> Required action
Among the entries below, extract exactly the lines that run from the one with "Given: Open the master branch dropdown" through the one with "Task: Click the Continuing Your Journey title", both ends included.
──────── Excerpted data
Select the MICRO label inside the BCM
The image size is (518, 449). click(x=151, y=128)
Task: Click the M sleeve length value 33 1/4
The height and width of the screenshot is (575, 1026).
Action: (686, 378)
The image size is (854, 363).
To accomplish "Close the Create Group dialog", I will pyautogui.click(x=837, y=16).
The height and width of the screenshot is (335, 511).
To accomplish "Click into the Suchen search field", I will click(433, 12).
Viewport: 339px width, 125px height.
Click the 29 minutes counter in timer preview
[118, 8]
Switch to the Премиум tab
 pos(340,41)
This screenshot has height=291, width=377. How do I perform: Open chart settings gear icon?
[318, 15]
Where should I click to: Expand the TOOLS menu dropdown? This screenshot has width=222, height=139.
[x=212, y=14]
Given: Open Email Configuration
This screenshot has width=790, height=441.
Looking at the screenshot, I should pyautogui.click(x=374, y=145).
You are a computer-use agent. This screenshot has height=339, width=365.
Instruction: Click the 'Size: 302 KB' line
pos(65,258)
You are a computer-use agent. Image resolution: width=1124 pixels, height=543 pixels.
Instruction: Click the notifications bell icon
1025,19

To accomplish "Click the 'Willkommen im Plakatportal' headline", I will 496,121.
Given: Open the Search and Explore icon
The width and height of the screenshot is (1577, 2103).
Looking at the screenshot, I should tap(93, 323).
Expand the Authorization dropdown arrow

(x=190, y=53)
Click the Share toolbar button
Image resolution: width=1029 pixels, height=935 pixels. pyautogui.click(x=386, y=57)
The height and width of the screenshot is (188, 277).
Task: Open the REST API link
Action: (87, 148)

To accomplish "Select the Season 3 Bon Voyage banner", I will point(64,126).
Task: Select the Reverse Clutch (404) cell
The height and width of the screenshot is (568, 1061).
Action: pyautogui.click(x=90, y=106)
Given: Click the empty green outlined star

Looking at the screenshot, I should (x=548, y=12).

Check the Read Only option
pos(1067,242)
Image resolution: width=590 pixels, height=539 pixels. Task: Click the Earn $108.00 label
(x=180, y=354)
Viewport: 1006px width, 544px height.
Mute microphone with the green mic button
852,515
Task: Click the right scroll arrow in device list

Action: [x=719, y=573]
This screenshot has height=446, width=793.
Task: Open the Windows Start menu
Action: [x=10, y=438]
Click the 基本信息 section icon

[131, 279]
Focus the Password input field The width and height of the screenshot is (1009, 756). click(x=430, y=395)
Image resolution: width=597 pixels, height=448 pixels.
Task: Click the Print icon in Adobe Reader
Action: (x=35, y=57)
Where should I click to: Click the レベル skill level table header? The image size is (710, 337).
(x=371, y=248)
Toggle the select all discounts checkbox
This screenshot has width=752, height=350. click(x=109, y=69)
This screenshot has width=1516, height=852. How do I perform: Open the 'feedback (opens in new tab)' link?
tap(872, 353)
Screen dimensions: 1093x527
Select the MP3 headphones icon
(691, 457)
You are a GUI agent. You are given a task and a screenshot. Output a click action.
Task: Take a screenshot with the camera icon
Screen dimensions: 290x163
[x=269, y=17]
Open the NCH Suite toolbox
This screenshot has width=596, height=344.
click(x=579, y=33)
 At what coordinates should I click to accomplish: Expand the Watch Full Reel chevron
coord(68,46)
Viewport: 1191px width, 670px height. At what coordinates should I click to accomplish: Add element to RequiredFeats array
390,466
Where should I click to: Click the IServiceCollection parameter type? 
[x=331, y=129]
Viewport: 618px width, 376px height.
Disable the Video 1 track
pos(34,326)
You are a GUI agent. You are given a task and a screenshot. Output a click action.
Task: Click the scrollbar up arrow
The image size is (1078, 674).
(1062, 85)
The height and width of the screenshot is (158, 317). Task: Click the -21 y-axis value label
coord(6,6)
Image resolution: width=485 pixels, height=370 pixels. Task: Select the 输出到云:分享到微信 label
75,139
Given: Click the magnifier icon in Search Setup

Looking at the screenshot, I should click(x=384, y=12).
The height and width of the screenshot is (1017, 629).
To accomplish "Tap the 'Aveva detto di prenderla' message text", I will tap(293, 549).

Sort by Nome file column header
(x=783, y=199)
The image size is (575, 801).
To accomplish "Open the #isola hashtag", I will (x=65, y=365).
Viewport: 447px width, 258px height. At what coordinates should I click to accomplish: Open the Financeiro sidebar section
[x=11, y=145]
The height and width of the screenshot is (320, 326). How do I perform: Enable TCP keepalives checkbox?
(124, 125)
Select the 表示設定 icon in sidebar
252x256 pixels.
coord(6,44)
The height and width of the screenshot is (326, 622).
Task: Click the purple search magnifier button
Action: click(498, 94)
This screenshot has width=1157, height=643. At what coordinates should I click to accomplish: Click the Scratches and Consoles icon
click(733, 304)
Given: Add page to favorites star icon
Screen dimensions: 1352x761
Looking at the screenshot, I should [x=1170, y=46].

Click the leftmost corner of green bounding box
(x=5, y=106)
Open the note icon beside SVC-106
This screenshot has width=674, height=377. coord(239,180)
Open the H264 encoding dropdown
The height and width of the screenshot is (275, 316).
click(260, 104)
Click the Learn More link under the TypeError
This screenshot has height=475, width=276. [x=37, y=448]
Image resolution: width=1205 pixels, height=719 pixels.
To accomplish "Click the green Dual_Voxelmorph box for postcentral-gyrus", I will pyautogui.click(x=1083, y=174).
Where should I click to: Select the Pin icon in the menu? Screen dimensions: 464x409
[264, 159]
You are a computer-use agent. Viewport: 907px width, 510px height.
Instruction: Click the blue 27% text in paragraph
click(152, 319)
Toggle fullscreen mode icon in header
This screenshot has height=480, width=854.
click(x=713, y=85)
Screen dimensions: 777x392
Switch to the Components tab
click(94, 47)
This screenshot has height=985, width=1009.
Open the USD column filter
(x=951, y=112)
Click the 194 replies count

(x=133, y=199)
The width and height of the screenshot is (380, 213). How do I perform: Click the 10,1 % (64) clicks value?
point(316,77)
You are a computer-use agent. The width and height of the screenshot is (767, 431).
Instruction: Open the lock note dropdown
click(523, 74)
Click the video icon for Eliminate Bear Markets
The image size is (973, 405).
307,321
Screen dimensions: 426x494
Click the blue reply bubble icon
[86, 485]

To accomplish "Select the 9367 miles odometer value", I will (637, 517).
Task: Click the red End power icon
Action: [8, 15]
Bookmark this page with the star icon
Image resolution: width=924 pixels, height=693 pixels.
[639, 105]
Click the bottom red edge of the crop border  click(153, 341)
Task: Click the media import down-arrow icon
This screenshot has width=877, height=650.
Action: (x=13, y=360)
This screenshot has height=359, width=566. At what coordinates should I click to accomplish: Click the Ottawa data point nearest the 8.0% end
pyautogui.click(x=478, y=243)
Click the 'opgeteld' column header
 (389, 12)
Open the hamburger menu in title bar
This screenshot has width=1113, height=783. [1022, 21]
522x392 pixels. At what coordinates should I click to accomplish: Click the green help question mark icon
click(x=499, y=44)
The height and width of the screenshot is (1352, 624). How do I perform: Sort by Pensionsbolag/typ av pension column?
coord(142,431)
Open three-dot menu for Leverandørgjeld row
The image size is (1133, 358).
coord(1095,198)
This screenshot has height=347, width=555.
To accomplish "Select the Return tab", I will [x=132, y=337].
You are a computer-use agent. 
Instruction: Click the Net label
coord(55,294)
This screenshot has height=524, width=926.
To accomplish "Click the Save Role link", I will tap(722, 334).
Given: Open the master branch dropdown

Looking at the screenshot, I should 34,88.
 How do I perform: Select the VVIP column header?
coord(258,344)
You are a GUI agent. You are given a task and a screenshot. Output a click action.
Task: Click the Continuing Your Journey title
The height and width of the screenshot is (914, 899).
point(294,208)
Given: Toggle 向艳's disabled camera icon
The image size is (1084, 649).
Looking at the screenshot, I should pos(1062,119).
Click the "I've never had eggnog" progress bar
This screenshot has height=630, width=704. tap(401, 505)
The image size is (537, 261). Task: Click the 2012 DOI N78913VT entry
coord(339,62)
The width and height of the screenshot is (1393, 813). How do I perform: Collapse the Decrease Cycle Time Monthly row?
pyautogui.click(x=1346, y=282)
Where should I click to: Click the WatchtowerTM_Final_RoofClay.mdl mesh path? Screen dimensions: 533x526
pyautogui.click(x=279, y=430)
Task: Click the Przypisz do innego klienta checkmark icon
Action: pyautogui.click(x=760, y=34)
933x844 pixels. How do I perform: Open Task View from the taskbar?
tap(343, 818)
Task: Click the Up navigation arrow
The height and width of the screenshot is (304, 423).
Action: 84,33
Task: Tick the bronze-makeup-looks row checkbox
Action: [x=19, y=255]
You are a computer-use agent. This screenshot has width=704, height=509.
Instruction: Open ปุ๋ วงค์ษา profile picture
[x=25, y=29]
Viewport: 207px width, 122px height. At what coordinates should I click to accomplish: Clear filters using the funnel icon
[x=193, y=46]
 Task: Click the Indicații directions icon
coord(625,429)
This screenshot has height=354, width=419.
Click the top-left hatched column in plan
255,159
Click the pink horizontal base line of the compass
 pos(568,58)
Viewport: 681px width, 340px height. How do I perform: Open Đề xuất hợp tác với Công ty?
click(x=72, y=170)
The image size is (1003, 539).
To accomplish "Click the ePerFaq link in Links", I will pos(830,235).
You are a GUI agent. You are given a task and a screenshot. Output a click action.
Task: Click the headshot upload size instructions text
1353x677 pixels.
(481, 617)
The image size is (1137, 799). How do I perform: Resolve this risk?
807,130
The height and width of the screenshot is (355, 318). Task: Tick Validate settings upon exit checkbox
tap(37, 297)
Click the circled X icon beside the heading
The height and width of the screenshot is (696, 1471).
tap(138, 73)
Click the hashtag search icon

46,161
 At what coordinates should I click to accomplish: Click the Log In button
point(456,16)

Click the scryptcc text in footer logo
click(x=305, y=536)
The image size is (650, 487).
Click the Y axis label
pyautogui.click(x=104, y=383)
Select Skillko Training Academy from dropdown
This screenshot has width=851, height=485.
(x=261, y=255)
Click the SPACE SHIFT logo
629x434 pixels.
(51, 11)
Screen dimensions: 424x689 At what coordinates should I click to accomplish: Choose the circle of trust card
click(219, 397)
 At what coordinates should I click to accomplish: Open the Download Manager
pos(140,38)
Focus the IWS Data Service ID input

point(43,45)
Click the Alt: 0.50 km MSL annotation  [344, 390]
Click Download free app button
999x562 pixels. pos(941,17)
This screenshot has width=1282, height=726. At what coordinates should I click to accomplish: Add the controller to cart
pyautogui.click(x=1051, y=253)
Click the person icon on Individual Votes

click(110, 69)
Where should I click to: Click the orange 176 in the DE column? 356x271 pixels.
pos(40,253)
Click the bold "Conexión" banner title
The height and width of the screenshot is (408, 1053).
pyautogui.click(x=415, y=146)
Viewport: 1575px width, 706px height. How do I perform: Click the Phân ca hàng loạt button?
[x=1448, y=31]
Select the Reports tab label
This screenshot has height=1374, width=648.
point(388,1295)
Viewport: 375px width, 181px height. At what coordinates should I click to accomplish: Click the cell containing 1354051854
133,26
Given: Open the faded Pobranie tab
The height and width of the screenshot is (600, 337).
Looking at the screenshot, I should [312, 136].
────────────────
> Response to this exercise
Given: Open the master branch dropdown

Looking at the screenshot, I should 34,88.
 How do I perform: Select the VVIP column header?
coord(258,344)
You are a GUI agent. You are given a task and a screenshot. Output a click action.
Task: Click the Continuing Your Journey title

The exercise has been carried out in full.